(Records from a dataset)
------------------------------------

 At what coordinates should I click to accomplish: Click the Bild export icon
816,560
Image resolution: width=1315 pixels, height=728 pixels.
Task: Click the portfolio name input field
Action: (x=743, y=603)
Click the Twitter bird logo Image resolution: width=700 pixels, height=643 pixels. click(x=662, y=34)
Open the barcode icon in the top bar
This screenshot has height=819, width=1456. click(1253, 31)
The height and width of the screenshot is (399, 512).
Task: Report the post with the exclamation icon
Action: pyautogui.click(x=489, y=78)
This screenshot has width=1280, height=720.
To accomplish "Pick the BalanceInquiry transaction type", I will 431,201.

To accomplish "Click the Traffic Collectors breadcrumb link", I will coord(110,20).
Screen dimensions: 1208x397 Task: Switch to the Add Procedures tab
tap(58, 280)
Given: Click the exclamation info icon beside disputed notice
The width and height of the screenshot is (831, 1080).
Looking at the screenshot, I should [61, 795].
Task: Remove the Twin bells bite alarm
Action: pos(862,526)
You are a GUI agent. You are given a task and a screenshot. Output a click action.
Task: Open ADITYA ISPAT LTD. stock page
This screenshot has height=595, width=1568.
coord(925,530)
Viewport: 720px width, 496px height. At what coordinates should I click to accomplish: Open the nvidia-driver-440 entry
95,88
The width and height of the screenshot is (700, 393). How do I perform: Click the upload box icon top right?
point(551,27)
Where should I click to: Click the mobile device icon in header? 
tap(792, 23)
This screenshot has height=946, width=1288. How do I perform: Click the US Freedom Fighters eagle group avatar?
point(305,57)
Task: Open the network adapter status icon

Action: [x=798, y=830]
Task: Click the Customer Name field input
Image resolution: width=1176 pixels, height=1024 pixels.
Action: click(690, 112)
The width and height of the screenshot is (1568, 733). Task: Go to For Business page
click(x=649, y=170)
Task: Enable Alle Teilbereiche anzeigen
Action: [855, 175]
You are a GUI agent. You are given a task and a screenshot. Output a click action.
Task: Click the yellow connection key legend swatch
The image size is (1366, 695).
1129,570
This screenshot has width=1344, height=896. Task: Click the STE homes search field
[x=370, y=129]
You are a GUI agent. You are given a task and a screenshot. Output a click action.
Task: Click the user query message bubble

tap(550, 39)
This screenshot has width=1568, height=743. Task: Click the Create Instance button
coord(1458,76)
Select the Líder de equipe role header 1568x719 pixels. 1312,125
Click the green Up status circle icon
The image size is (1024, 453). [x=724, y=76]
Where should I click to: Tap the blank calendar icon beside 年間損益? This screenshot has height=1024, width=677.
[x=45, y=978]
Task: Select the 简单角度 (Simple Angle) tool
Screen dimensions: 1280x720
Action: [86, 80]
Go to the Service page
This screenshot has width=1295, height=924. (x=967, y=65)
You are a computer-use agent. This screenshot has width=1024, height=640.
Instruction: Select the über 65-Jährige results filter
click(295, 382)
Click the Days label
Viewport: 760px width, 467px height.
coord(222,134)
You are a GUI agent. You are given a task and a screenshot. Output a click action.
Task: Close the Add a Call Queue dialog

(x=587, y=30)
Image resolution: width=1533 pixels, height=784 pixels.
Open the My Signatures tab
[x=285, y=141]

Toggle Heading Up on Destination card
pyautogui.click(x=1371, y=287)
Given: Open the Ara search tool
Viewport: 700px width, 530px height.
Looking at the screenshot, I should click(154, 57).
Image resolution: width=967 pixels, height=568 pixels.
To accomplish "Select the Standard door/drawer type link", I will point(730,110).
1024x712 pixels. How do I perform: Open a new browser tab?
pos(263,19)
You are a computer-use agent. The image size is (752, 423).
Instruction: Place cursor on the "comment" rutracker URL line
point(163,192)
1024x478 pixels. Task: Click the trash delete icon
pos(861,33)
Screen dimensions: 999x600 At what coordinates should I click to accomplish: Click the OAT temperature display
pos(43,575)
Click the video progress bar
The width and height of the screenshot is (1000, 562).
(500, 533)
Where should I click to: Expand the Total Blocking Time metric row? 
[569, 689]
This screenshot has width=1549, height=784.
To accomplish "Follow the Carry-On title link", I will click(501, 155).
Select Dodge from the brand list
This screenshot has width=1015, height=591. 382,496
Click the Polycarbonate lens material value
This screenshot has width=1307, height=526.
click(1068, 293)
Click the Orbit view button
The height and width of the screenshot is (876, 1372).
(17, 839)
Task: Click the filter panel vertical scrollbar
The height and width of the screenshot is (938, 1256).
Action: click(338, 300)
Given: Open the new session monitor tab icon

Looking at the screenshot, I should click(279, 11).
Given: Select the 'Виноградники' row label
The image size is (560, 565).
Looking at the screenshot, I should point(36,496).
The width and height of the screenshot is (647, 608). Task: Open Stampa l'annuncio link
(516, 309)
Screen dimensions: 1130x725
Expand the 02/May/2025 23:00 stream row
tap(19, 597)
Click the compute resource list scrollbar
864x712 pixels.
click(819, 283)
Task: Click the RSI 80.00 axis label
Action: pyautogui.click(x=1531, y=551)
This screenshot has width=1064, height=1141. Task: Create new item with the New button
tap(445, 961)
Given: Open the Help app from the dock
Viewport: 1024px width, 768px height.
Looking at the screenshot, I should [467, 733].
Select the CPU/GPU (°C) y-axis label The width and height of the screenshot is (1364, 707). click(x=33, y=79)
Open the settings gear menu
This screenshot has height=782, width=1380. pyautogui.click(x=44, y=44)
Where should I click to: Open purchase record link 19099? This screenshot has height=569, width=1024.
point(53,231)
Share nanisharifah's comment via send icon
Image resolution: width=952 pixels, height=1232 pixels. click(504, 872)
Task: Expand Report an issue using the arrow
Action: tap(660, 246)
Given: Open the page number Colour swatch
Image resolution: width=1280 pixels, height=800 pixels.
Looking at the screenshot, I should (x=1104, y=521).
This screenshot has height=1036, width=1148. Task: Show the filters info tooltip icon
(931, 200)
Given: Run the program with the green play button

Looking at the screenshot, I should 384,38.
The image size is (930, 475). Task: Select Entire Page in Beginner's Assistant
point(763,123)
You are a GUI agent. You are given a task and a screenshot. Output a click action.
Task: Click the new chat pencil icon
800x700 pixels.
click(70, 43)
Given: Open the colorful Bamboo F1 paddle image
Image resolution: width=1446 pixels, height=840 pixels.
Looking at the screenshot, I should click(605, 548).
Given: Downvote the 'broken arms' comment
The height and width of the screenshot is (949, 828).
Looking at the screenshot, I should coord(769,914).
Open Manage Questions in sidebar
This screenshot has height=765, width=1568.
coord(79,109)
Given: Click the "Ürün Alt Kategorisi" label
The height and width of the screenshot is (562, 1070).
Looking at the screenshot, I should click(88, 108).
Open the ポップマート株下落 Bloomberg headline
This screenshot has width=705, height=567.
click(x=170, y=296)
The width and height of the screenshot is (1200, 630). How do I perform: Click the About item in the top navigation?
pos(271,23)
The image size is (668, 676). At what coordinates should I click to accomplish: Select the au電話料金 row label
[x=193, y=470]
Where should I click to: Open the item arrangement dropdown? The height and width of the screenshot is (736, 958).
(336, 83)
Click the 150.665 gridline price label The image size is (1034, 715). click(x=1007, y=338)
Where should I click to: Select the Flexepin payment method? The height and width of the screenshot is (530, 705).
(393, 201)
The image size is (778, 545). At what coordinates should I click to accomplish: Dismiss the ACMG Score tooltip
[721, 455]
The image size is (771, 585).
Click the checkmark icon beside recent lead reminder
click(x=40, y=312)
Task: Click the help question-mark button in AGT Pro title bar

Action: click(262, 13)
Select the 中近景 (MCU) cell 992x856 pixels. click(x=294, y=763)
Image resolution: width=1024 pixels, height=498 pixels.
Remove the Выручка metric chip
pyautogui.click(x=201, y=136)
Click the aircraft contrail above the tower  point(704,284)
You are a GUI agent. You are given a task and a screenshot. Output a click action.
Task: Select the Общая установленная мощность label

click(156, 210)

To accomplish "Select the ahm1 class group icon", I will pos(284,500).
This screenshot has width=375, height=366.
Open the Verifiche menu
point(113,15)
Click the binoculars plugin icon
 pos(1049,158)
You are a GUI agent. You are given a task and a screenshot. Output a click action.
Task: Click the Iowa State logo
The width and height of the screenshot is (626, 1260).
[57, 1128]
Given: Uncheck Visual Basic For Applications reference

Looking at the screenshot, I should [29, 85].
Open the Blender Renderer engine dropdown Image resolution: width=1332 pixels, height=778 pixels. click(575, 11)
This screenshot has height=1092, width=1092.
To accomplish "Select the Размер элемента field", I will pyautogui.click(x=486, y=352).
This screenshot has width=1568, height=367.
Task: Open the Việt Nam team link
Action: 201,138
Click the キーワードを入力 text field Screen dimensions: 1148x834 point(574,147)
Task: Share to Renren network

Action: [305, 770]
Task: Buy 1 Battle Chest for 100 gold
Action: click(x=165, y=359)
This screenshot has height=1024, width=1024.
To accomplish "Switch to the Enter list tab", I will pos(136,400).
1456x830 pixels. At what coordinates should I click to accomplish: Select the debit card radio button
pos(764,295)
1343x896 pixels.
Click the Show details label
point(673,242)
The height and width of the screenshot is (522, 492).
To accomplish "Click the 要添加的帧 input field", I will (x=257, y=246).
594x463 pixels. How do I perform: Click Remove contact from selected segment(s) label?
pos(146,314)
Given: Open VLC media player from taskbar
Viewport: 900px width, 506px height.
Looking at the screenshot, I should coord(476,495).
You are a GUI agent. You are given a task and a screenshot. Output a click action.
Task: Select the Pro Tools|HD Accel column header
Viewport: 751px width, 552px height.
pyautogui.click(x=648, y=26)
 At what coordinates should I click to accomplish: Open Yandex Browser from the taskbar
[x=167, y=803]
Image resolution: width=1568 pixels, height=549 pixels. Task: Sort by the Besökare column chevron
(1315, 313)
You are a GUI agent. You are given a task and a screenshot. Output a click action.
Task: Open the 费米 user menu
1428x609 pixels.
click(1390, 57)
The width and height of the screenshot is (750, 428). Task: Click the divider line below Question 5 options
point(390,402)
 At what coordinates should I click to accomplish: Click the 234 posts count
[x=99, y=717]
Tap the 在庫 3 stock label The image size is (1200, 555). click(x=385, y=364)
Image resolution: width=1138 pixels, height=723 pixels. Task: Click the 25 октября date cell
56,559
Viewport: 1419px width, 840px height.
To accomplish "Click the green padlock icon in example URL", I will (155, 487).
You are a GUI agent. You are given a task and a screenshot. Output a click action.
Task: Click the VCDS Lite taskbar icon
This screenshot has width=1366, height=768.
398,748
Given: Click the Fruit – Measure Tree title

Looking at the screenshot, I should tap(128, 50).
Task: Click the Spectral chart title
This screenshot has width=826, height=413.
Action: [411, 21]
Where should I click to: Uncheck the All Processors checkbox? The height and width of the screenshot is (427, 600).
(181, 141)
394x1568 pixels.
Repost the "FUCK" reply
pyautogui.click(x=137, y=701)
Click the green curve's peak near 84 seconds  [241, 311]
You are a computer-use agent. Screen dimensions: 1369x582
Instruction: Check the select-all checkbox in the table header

------------------------------------

- [WORK TASK]:
Could you restate word for word the lines above from the one containing "Task: Close the Add a Call Queue dialog" through the one containing "Image resolution: width=967", both included, and nothing else?

- [RESPONSE]:
Task: Close the Add a Call Queue dialog

(x=587, y=30)
Image resolution: width=1533 pixels, height=784 pixels.
Open the My Signatures tab
[x=285, y=141]

Toggle Heading Up on Destination card
pyautogui.click(x=1371, y=287)
Given: Open the Ara search tool
Viewport: 700px width, 530px height.
Looking at the screenshot, I should click(154, 57).
Image resolution: width=967 pixels, height=568 pixels.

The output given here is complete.